--- Begin ---

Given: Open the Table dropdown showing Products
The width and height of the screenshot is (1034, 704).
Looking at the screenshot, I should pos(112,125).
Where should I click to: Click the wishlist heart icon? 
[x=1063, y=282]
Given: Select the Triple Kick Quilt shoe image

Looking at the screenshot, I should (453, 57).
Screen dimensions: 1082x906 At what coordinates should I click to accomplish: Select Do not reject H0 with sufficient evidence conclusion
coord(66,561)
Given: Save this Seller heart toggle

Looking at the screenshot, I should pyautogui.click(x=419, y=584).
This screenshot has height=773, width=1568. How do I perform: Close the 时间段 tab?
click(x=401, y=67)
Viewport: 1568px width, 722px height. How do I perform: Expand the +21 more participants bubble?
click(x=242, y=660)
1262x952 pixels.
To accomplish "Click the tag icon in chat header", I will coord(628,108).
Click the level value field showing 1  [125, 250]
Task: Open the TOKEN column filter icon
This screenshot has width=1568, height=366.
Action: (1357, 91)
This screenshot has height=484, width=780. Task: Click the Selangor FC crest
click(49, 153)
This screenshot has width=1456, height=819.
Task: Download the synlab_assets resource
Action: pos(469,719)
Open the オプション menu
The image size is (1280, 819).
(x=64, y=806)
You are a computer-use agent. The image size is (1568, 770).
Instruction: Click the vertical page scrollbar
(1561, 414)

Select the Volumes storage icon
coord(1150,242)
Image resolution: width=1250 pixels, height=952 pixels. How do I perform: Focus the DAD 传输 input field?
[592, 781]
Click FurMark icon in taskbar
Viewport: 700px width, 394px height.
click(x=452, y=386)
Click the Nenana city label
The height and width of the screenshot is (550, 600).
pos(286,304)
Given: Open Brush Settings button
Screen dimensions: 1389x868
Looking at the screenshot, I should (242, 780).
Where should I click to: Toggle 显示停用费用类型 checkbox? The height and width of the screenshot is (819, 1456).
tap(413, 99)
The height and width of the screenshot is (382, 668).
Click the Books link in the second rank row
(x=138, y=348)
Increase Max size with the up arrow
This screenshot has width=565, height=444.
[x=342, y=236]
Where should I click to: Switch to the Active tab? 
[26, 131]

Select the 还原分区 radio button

--- End ---

→ Task prompt: Present all of the data above as a Markdown table with two columns, n for the row number and Line for the text of each line. Omit the blank lines.

→ Exercise answer:
| n | Line |
|---|---|
| 1 | Given: Open the Table dropdown showing Products |
| 2 | The width and height of the screenshot is (1034, 704). |
| 3 | Looking at the screenshot, I should pos(112,125). |
| 4 | Where should I click to: Click the wishlist heart icon?  |
| 5 | [x=1063, y=282] |
| 6 | Given: Select the Triple Kick Quilt shoe image |
| 7 | Looking at the screenshot, I should (453, 57). |
| 8 | Screen dimensions: 1082x906 At what coordinates should I click to accomplish: Select Do not reject H0 with sufficient evidence conclusion |
| 9 | coord(66,561) |
| 10 | Given: Save this Seller heart toggle |
| 11 | Looking at the screenshot, I should pyautogui.click(x=419, y=584). |
| 12 | This screenshot has height=773, width=1568. How do I perform: Close the 时间段 tab? |
| 13 | click(x=401, y=67) |
| 14 | Viewport: 1568px width, 722px height. How do I perform: Expand the +21 more participants bubble? |
| 15 | click(x=242, y=660) |
| 16 | 1262x952 pixels. |
| 17 | To accomplish "Click the tag icon in chat header", I will coord(628,108). |
| 18 | Click the level value field showing 1  [125, 250] |
| 19 | Task: Open the TOKEN column filter icon |
| 20 | This screenshot has width=1568, height=366. |
| 21 | Action: (1357, 91) |
| 22 | This screenshot has height=484, width=780. Task: Click the Selangor FC crest |
| 23 | click(49, 153) |
| 24 | This screenshot has width=1456, height=819. |
| 25 | Task: Download the synlab_assets resource |
| 26 | Action: pos(469,719) |
| 27 | Open the オプション menu |
| 28 | The image size is (1280, 819). |
| 29 | (x=64, y=806) |
| 30 | You are a computer-use agent. The image size is (1568, 770). |
| 31 | Instruction: Click the vertical page scrollbar |
| 32 | (1561, 414) |
| 33 | Select the Volumes storage icon |
| 34 | coord(1150,242) |
| 35 | Image resolution: width=1250 pixels, height=952 pixels. How do I perform: Focus the DAD 传输 input field? |
| 36 | [592, 781] |
| 37 | Click FurMark icon in taskbar |
| 38 | Viewport: 700px width, 394px height. |
| 39 | click(x=452, y=386) |
| 40 | Click the Nenana city label |
| 41 | The height and width of the screenshot is (550, 600). |
| 42 | pos(286,304) |
| 43 | Given: Open Brush Settings button |
| 44 | Screen dimensions: 1389x868 |
| 45 | Looking at the screenshot, I should (242, 780). |
| 46 | Where should I click to: Toggle 显示停用费用类型 checkbox? The height and width of the screenshot is (819, 1456). |
| 47 | tap(413, 99) |
| 48 | The height and width of the screenshot is (382, 668). |
| 49 | Click the Books link in the second rank row |
| 50 | (x=138, y=348) |
| 51 | Increase Max size with the up arrow |
| 52 | This screenshot has width=565, height=444. |
| 53 | [x=342, y=236] |
| 54 | Where should I click to: Switch to the Active tab?  |
| 55 | [26, 131] |
| 56 | Select the 还原分区 radio button |